Editorial
When I was nine, I received a gorgeous new fountain pen for my birthday, which falls on the penultimate day of the year. This marked the beginning of my obsession with appraising the year. Every New Year’s Eve, I would curl up in a bay window with my pen and notebook, the mid-winter sun a milky presence behind the season’s fog hanging over our subalpine valley. Though this has now been replaced with lazy afternoons by the beach, I still relish this time to turn inward. I scribble in my notebooks, leaf through calendars, scroll through photos and messages and then summarise the year into a set of lists. In 2024, two of those lists—‘Things to be proud of’ and ‘Things to be excited for’—were headlined by The Marrow.

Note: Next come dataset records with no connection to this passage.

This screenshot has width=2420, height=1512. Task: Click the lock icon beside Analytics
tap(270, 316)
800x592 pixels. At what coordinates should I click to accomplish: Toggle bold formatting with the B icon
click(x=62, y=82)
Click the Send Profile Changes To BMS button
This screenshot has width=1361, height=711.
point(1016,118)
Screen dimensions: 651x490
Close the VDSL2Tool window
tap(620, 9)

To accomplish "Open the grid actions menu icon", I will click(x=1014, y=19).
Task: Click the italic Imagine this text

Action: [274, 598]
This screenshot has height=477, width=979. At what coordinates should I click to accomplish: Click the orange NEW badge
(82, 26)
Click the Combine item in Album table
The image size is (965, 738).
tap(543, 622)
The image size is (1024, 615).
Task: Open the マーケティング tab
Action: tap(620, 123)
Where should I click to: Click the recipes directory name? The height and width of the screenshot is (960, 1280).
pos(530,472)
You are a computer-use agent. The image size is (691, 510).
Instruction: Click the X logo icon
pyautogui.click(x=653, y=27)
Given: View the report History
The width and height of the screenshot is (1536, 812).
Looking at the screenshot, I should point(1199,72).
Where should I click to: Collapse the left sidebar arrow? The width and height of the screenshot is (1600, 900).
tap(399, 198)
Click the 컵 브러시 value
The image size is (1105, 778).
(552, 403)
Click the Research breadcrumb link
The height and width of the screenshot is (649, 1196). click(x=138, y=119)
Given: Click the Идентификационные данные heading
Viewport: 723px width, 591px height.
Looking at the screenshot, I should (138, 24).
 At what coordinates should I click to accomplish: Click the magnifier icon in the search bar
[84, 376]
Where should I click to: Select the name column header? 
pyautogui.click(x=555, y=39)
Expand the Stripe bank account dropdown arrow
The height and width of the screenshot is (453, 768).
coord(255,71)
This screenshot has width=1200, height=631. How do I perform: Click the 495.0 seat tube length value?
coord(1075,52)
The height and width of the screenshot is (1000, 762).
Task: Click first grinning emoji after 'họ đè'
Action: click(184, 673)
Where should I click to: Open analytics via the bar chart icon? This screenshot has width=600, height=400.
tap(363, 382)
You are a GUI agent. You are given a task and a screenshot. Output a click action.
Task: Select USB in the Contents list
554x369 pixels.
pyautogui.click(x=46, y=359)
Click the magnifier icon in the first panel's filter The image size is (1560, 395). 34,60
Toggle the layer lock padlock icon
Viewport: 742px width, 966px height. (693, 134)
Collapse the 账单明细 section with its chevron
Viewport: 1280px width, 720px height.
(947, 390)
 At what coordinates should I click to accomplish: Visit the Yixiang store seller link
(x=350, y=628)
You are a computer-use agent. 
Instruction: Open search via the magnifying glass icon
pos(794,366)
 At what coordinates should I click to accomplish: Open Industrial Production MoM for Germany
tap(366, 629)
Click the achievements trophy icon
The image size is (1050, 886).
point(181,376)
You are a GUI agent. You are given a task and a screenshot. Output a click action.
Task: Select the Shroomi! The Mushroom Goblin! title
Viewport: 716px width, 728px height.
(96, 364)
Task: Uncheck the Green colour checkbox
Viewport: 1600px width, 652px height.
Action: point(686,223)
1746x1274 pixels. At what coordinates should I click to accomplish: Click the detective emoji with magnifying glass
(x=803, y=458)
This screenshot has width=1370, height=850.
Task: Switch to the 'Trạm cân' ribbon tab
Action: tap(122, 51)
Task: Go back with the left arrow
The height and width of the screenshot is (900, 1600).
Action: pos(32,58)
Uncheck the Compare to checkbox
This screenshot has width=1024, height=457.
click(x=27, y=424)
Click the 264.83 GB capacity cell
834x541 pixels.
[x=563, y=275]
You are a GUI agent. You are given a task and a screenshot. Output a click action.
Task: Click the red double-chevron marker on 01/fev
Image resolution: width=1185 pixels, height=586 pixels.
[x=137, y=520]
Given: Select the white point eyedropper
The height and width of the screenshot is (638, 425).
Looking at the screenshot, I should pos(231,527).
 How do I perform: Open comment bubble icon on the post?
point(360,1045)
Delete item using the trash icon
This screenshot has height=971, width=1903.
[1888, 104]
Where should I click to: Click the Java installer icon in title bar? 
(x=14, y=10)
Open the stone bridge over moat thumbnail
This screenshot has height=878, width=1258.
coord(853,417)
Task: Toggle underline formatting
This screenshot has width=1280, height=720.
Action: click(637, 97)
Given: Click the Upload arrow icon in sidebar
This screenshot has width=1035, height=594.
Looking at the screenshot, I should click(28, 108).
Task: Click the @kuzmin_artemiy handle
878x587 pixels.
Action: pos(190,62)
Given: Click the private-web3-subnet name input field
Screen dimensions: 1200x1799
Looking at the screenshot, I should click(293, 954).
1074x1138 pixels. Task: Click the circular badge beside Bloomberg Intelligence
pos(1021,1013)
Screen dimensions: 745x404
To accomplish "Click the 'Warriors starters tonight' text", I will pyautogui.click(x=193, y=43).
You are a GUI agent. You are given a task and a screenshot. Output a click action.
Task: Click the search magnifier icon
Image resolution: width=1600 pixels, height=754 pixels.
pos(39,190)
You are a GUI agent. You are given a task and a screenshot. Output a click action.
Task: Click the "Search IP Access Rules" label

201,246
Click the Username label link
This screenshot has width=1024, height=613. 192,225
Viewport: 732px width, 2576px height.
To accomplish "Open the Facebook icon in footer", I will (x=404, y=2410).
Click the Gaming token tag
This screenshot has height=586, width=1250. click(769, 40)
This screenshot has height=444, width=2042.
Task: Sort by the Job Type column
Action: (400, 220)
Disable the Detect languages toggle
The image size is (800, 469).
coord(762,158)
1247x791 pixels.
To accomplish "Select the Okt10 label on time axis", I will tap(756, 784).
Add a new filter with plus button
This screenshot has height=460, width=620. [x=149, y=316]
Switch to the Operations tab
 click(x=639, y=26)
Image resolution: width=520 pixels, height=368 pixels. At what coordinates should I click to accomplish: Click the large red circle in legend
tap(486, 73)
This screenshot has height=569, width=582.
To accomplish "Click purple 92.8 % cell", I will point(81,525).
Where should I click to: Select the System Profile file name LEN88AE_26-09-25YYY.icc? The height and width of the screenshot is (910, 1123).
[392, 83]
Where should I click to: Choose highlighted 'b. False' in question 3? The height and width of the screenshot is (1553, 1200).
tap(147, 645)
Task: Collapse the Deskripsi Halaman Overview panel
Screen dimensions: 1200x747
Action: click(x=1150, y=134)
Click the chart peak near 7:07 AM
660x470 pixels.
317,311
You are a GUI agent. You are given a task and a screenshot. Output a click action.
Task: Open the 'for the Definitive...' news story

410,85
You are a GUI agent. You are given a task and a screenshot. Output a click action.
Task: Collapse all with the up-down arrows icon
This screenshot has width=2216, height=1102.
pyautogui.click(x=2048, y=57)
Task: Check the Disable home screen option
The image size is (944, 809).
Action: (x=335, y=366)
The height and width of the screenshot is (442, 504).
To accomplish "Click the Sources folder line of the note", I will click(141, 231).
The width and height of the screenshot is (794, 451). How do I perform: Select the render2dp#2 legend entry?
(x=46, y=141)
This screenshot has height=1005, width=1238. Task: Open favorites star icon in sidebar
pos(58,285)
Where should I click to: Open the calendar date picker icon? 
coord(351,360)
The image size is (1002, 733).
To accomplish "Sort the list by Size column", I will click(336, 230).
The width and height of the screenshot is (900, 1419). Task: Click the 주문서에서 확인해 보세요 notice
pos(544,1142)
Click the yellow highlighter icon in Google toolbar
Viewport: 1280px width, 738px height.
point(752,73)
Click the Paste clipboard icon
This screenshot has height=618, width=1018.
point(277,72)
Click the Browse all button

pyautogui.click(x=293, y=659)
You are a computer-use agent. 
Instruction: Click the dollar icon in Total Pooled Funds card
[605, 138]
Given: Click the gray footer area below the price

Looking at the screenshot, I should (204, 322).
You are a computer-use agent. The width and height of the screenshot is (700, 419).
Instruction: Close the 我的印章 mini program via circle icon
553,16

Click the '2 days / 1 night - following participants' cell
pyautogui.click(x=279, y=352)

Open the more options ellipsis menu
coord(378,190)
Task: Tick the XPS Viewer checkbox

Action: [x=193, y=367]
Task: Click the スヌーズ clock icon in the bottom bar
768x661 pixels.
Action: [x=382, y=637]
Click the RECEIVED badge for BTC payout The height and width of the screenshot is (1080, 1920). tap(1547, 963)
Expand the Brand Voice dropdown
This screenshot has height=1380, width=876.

2024 was the birth year of The Marrow, the culmination of many months of collaborative work and many more years of individual dreaming, planning and contemplating. Now, with this third issue launching at the start of a new year, we look towards the future of The Marrow—truly something to be excited for.
Every time we open our submissions, it is a small marvel to watch them roll in. Each name on our spreadsheet represents an invitation extended to us by a poet. To read their unpublished, untested works, yes, but the nature of poetry is such that we leave some small trace of ourselves in every poem, no matter the level of autobiography in our writing. As such, these poets also invite us into a small sliver of their lives.
To mould a personal experience, epiphany or observation into a poem that changes something in its reader, regardless of the distance between reader and poet, is another small marvel. Each of the twenty-four poets in this issue has rendered some unique part of themselves into art that transcends the individual. As my co-editor Daragh said in his editorial for Issue Two, these were the poems that invited us “to spend more time with them”.
We editors also have our own lives that intersect with our practice, whether we want them to or not. About halfway through the reading period for this issue, my beloved eight-year-old cat was given only days to live. After receiving the news, my husband and I camped out on a floor of soft furnishings with her, where we spent the next few days with our phones on mute, not worrying about any of our usual duties—including the unread poems stacking up in my inbox. She died on a Saturday morning. That afternoon, as we returned to a home without her for the very first time, we found a bouquet of flowers on our doorstep. It was from my co-editors, Audrey and Daragh.
On returning to my editorial duties, I found the themes that emerged in our selections mirrored much of those days: cross-species grief and empathy, the humour and grotesqueness of loss (and love), and the flowers that, like in Nishtha Trivedi’s ‘Dirt’, “dare / to stare at the sun, already ruined.” Poetry so often reminds me that my sorrows are small but real, that pain is shared across a vast diversity of the human and more-than-human world. It also reminds me that there is joy to be found in this world, like the singer in Judith Beveridge’s poem ‘Woman Singing in a Garden’, the child dancing in Sarah B. Cahalan’s ‘Minnows’, or the “determination to make / something better with what we had” from the lovers-turned-gardeners in Katie Richardson’s ‘A Proposal’.
Long before we started reading, I told Daragh and Audrey that I would look out for joy in this submission window. I found it in unexpected places: the joy of rollicking storytelling in Satya Dash’s ‘Fable of the Desirous Abecedarian’; the joy of formal excellence in Rachel Curzon’s haibun ‘The Invitation’ and in Ross Gillett’s ‘Home After Weeks Away’; the joy of knowing that life is larger than our own selves in Peter Boyle’s ‘Responses 46.’; the joy in admitting our grief, as Mark Tredinnick so exquisitely puts it in the closing poem, ‘Late Winter Light, One Sunday’: “One day I will slip the world, too, and how much I miss it already / In light like this.”
Sharp articulations like this abound in this issue, punctuating it with precise stings, dull aches and tender pushes; and light, like joy, not only bookends it but is also dappled throughout. These are the images that have stayed with us since our first readings, generating echoes and resonances between poems from different continents, created by people who will probably never meet. This is joyful, too, even as these poems grapple with darker topics—complicated fathers, illness, trauma, loss and grief. Leaving you to explore these poems, I hope you find your very own moments of joy in Issue Three of The Marrow.